* Data for the task:
────────

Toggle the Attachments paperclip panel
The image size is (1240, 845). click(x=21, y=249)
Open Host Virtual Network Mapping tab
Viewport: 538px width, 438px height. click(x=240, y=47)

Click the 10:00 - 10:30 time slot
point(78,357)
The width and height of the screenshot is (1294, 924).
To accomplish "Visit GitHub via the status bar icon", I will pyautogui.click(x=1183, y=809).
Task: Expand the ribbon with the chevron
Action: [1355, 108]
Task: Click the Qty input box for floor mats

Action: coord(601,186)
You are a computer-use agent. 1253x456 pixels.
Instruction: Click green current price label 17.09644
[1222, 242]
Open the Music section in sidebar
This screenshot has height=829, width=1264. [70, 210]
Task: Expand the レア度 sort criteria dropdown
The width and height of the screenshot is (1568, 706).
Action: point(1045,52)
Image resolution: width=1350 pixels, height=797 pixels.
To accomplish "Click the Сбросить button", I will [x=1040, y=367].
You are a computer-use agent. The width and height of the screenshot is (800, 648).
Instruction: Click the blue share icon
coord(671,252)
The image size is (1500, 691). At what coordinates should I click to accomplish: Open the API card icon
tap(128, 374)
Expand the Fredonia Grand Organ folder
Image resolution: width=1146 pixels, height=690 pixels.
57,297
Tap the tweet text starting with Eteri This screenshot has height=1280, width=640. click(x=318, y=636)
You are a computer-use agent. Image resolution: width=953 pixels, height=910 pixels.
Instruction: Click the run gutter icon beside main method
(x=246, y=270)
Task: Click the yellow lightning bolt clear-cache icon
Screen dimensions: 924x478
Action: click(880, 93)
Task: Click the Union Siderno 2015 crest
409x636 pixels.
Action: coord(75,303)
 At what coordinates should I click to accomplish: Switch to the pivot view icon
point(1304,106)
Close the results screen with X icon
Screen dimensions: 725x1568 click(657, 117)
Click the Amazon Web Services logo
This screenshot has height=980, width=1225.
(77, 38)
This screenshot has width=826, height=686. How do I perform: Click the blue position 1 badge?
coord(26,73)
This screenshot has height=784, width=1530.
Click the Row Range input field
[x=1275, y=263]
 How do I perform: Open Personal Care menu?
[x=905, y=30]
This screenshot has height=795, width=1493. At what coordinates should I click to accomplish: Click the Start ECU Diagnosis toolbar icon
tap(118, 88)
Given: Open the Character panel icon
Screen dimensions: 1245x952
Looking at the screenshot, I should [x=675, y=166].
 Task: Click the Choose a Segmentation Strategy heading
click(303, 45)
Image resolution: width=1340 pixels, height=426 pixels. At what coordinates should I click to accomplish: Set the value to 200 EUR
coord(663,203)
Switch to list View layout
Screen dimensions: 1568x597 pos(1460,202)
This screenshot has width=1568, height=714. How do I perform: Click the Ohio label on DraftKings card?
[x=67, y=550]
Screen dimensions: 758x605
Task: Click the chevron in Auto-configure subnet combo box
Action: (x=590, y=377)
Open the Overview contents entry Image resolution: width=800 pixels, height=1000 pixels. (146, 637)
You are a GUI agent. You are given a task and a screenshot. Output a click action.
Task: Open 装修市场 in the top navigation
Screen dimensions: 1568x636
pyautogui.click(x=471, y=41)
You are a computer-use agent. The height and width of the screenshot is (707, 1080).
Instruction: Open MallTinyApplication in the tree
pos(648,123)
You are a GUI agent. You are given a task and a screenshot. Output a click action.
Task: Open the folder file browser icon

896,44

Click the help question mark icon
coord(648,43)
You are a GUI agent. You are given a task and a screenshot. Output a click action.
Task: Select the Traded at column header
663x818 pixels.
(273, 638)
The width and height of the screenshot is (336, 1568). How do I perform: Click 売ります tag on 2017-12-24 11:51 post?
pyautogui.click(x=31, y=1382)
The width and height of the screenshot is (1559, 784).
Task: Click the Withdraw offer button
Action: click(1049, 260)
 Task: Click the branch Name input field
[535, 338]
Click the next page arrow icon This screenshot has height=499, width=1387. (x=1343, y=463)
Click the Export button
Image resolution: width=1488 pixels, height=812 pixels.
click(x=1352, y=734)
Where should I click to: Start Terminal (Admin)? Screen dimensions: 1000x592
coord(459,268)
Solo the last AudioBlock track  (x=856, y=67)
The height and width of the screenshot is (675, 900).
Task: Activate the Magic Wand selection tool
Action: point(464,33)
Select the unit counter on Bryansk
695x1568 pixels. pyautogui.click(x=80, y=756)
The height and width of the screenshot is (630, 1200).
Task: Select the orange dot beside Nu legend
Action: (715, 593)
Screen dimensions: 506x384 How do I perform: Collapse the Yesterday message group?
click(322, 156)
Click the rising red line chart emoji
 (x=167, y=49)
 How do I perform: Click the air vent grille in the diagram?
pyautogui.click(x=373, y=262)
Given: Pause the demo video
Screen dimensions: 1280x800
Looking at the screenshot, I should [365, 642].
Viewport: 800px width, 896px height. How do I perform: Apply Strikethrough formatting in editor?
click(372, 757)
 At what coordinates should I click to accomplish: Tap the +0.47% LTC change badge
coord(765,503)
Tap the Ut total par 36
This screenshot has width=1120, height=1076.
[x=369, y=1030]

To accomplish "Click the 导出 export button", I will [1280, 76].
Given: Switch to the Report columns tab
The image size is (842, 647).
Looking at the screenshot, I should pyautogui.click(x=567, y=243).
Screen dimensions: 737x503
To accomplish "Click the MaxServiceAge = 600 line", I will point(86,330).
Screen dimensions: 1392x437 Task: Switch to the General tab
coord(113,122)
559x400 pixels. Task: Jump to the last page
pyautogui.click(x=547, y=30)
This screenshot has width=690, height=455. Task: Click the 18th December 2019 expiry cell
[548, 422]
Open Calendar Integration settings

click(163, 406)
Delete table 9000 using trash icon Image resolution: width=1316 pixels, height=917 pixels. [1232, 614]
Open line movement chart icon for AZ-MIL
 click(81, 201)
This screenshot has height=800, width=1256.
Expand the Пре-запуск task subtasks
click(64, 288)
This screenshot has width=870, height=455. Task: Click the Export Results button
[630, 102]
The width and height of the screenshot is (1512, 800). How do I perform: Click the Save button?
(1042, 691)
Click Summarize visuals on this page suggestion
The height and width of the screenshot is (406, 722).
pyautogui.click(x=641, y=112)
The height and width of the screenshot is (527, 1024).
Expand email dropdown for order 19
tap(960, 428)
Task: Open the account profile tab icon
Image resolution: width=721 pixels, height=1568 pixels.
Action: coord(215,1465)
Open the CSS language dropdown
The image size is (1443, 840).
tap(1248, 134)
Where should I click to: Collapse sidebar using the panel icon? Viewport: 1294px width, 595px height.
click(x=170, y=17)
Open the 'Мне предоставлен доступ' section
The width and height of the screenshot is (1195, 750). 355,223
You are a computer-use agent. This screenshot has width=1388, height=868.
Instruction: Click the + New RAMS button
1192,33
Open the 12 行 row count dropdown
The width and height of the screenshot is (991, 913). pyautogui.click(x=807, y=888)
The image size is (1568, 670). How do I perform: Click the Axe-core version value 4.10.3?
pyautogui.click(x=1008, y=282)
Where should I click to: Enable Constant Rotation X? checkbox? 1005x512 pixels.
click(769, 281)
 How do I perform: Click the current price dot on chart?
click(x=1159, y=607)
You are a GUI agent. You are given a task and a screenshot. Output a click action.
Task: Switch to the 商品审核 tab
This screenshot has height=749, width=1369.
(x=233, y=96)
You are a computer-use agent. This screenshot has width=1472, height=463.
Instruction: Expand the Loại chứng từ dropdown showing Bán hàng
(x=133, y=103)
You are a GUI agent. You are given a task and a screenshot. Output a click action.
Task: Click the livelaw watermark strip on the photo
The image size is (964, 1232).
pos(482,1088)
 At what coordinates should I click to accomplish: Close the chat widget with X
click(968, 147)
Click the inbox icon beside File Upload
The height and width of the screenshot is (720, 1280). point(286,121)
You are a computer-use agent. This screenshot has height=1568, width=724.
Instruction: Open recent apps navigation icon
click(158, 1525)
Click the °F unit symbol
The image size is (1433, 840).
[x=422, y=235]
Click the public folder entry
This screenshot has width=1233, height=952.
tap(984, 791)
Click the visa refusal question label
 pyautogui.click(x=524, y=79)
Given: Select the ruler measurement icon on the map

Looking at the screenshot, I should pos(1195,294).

────────

* Aim of the task: Go through the material and copy each line in which the word "computer" occurs.

* Completed task:
You are a computer-use agent. 1253x456 pixels.
You are a computer-use agent. The width and height of the screenshot is (800, 648).
You are a computer-use agent. Image resolution: width=953 pixels, height=910 pixels.
You are a computer-use agent. The height and width of the screenshot is (707, 1080).
You are a computer-use agent. This screenshot has width=1388, height=868.
You are a computer-use agent. This screenshot has width=1472, height=463.
You are a computer-use agent. This screenshot has height=1568, width=724.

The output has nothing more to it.